[[ Data shown, beginning ]]
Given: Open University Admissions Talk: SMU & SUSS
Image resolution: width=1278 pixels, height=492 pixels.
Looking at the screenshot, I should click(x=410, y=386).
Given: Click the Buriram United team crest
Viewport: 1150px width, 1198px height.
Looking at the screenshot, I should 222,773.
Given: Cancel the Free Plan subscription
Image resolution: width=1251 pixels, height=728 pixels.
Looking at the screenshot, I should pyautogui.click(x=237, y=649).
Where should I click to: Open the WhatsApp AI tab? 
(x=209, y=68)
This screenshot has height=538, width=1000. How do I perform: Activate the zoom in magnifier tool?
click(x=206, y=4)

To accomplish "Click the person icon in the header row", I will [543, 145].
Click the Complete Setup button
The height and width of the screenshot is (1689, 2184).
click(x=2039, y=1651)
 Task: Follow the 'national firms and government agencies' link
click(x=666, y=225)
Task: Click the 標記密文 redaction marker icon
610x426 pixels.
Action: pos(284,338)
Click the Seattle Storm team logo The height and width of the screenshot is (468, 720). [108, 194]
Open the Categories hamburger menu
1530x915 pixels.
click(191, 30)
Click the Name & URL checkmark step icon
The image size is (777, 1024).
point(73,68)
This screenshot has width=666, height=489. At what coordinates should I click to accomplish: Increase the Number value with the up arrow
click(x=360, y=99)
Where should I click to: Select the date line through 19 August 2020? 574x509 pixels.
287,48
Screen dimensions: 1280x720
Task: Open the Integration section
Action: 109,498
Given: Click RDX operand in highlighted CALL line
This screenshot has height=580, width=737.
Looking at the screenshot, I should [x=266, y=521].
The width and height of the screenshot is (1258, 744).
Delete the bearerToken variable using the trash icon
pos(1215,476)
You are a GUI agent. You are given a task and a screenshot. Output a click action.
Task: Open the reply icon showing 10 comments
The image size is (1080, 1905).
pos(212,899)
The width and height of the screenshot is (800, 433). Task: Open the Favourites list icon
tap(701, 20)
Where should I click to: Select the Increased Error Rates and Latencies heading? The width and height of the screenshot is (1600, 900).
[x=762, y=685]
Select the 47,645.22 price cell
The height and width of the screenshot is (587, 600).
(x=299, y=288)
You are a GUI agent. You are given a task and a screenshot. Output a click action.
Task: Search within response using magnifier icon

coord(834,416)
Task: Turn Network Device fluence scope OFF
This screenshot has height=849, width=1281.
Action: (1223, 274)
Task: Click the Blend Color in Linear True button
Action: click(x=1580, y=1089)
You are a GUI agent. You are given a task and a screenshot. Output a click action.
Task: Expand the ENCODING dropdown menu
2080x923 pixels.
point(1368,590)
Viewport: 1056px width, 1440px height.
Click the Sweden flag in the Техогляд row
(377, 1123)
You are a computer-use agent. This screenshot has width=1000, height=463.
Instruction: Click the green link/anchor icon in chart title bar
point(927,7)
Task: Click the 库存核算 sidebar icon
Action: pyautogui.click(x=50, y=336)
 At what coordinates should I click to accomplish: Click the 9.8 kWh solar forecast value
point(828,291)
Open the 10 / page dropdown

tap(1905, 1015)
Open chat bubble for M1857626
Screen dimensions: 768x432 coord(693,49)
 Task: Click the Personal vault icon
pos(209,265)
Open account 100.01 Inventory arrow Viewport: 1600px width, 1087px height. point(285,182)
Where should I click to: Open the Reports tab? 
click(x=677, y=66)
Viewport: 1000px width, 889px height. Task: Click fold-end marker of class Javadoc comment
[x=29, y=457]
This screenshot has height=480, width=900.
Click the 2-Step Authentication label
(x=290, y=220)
[[ Data shown, end ]]
--- Task statement ---
Scan the material above for the string "menu" and report each line where you find it.

--- Response box ---
Open the Categories hamburger menu
Task: Expand the ENCODING dropdown menu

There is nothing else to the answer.